▶ [REQUEST]:
Convert the material into a Markdown table with two columns, "Row" and "Line." Number each row, give one line of the material per row, and omit blank lines.

Text and item location entries

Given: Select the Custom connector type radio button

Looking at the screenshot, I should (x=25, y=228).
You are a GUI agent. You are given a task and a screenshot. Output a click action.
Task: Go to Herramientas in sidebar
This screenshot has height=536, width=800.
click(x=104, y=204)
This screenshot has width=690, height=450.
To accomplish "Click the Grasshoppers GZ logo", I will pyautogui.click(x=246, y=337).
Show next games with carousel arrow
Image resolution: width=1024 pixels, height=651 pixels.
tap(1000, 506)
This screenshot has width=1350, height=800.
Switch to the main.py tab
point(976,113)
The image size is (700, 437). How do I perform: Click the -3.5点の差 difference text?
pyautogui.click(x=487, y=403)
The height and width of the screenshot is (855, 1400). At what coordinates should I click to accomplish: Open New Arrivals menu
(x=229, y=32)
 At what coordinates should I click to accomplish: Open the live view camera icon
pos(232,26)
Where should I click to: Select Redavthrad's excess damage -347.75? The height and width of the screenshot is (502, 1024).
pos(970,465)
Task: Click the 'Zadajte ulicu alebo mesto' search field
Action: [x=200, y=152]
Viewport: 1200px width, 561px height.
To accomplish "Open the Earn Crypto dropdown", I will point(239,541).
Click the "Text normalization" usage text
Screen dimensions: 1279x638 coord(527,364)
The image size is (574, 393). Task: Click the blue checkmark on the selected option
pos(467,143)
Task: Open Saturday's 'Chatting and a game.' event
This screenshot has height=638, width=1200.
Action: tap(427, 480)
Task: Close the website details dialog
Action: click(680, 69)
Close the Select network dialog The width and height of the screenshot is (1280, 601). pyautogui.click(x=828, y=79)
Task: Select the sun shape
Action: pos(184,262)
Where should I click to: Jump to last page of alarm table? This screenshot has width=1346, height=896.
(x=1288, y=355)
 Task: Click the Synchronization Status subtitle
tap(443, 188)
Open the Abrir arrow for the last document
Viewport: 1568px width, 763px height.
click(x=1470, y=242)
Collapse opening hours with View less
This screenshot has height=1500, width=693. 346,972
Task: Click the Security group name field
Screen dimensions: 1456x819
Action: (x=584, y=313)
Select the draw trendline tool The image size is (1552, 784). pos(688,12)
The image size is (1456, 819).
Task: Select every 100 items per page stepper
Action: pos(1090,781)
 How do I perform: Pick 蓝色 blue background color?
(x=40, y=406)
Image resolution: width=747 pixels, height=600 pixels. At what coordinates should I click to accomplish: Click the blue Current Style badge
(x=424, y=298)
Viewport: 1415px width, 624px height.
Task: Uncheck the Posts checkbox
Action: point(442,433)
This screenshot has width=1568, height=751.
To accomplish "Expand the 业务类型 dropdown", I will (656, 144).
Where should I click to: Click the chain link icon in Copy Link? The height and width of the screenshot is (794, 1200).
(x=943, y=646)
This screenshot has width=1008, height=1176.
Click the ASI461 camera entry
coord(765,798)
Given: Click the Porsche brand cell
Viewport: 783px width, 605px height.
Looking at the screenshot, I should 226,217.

▶ [WRITTEN RESPONSE]:
| Row | Line |
|---|---|
| 1 | Given: Select the Custom connector type radio button |
| 2 | Looking at the screenshot, I should (x=25, y=228). |
| 3 | You are a GUI agent. You are given a task and a screenshot. Output a click action. |
| 4 | Task: Go to Herramientas in sidebar |
| 5 | This screenshot has height=536, width=800. |
| 6 | click(x=104, y=204) |
| 7 | This screenshot has width=690, height=450. |
| 8 | To accomplish "Click the Grasshoppers GZ logo", I will pyautogui.click(x=246, y=337). |
| 9 | Show next games with carousel arrow |
| 10 | Image resolution: width=1024 pixels, height=651 pixels. |
| 11 | tap(1000, 506) |
| 12 | This screenshot has width=1350, height=800. |
| 13 | Switch to the main.py tab |
| 14 | point(976,113) |
| 15 | The image size is (700, 437). How do I perform: Click the -3.5点の差 difference text? |
| 16 | pyautogui.click(x=487, y=403) |
| 17 | The height and width of the screenshot is (855, 1400). At what coordinates should I click to accomplish: Open New Arrivals menu |
| 18 | (x=229, y=32) |
| 19 |  At what coordinates should I click to accomplish: Open the live view camera icon |
| 20 | pos(232,26) |
| 21 | Where should I click to: Select Redavthrad's excess damage -347.75? The height and width of the screenshot is (502, 1024). |
| 22 | pos(970,465) |
| 23 | Task: Click the 'Zadajte ulicu alebo mesto' search field |
| 24 | Action: [x=200, y=152] |
| 25 | Viewport: 1200px width, 561px height. |
| 26 | To accomplish "Open the Earn Crypto dropdown", I will point(239,541). |
| 27 | Click the "Text normalization" usage text |
| 28 | Screen dimensions: 1279x638 coord(527,364) |
| 29 | The image size is (574, 393). Task: Click the blue checkmark on the selected option |
| 30 | pos(467,143) |
| 31 | Task: Open Saturday's 'Chatting and a game.' event |
| 32 | This screenshot has height=638, width=1200. |
| 33 | Action: tap(427, 480) |
| 34 | Task: Close the website details dialog |
| 35 | Action: click(680, 69) |
| 36 | Close the Select network dialog The width and height of the screenshot is (1280, 601). pyautogui.click(x=828, y=79) |
| 37 | Task: Select the sun shape |
| 38 | Action: pos(184,262) |
| 39 | Where should I click to: Jump to last page of alarm table? This screenshot has width=1346, height=896. |
| 40 | (x=1288, y=355) |
| 41 |  Task: Click the Synchronization Status subtitle |
| 42 | tap(443, 188) |
| 43 | Open the Abrir arrow for the last document |
| 44 | Viewport: 1568px width, 763px height. |
| 45 | click(x=1470, y=242) |
| 46 | Collapse opening hours with View less |
| 47 | This screenshot has height=1500, width=693. 346,972 |
| 48 | Task: Click the Security group name field |
| 49 | Screen dimensions: 1456x819 |
| 50 | Action: (x=584, y=313) |
| 51 | Select the draw trendline tool The image size is (1552, 784). pos(688,12) |
| 52 | The image size is (1456, 819). |
| 53 | Task: Select every 100 items per page stepper |
| 54 | Action: pos(1090,781) |
| 55 |  How do I perform: Pick 蓝色 blue background color? |
| 56 | (x=40, y=406) |
| 57 | Image resolution: width=747 pixels, height=600 pixels. At what coordinates should I click to accomplish: Click the blue Current Style badge |
| 58 | (x=424, y=298) |
| 59 | Viewport: 1415px width, 624px height. |
| 60 | Task: Uncheck the Posts checkbox |
| 61 | Action: point(442,433) |
| 62 | This screenshot has width=1568, height=751. |
| 63 | To accomplish "Expand the 业务类型 dropdown", I will (656, 144). |
| 64 | Where should I click to: Click the chain link icon in Copy Link? The height and width of the screenshot is (794, 1200). |
| 65 | (x=943, y=646) |
| 66 | This screenshot has width=1008, height=1176. |
| 67 | Click the ASI461 camera entry |
| 68 | coord(765,798) |
| 69 | Given: Click the Porsche brand cell |
| 70 | Viewport: 783px width, 605px height. |
| 71 | Looking at the screenshot, I should 226,217. |